Electrical – Default assignment in VHDL


I'm a little confuse about this default assignment concept.
Normally, in order to avoid a latch, we should explicitly give a value to a signal in every case.
For example:

-- Assuming a is std_ulogic and b is std_ulogic_vector(3 downto 0)
process(a, b)
    if a = '1' then
        b <= "1010";
        b <= "0101";
    end if;
end process;

But why in the following process, an else statement is not necessary.

process(clock, reset)
    if reset = '1' then
        b <= "0000";
    elsif rising_edge(clock) then
        b <= b_next;
-- Why don't we need an else statement here?
    end if;
end process;

Can anyone help me out? Thanks!

Best Answer

Within your target device, be it FPGA, CPLD, ASIC or PLA, the configurable digital logic is implemented (a) by combinatorial gates or (b) by registers (latches or flip-flops).

Combinatorial logic implements AND, OR, XOR and NOT functions and their derivatives, like mux, NAND, NOR and so on. A combinatorial logic circuit can transform its input pattern to a new output pattern. A combinatorial logic circuit always produces one repeatable output for each combination of its inputs.

A register is a 1-bit memory. It can simply copy its data input to its data output in response to an edge (flip-flop) or level (latch) on its clock input. Registers can also have asynchronous set and reset inputs that change the output without clock changing.

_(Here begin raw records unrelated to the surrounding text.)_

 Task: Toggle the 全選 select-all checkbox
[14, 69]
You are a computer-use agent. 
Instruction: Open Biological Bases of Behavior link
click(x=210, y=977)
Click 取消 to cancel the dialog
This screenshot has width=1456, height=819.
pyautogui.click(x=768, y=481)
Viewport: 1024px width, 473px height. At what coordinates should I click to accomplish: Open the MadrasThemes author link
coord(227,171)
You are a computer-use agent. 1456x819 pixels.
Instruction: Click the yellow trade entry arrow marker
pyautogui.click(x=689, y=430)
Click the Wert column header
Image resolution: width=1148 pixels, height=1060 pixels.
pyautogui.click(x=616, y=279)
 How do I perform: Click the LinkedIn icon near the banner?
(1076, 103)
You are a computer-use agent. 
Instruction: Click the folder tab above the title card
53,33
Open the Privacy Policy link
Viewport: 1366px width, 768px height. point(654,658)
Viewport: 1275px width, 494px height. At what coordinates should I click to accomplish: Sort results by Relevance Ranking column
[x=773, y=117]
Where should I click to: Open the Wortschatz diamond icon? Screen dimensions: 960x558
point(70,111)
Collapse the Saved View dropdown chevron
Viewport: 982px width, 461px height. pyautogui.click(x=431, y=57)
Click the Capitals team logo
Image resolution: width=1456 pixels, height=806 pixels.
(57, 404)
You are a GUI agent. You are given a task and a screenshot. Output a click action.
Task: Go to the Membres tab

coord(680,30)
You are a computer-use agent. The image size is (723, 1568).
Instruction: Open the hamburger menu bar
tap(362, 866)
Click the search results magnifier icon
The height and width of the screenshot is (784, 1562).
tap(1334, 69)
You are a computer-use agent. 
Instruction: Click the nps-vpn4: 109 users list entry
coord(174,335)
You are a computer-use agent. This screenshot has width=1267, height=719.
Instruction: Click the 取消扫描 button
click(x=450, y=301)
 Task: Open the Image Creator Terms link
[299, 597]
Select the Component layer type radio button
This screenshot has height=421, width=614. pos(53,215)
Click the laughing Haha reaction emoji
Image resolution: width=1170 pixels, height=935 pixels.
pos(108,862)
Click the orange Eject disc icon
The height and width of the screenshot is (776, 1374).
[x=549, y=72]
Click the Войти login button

In VHDL, you describe (model) the behaviour you would like and the synthesis software tool tries to make a circuit to do it using the configurable digital logic in your target device. Your VHDL implies the circuit behaviour it wants. The synthesis tool attempts to infer these functions from your VHDL and produce the desired logic circuit.

In your VHDL, combinatorial functions must be implied by concurrent statements or by a process that always produces an output for every combination of its inputs. Registers must be implied by a process that only changes in response to (a) a level or edge event on a single input representing the register clock and (b) one input representing set/reset that loads 1's or 0's (but not other signals) into the output signals.

If your VHDL contains a process that is intended to be combinatorial but does not produce an output for every pattern on its inputs, it will infer that a latch is required because at least one output is being shown to stay the same.

So in your examples, the process you question is implying a D-type Flip-Flop (DFF). Under the conditions that reset is inactive and the clock has not risen, the digital logic register output must stay the same. Accordingly, this process must not contain an 'else' term describing what to do when reset is inactive and clock has not risen.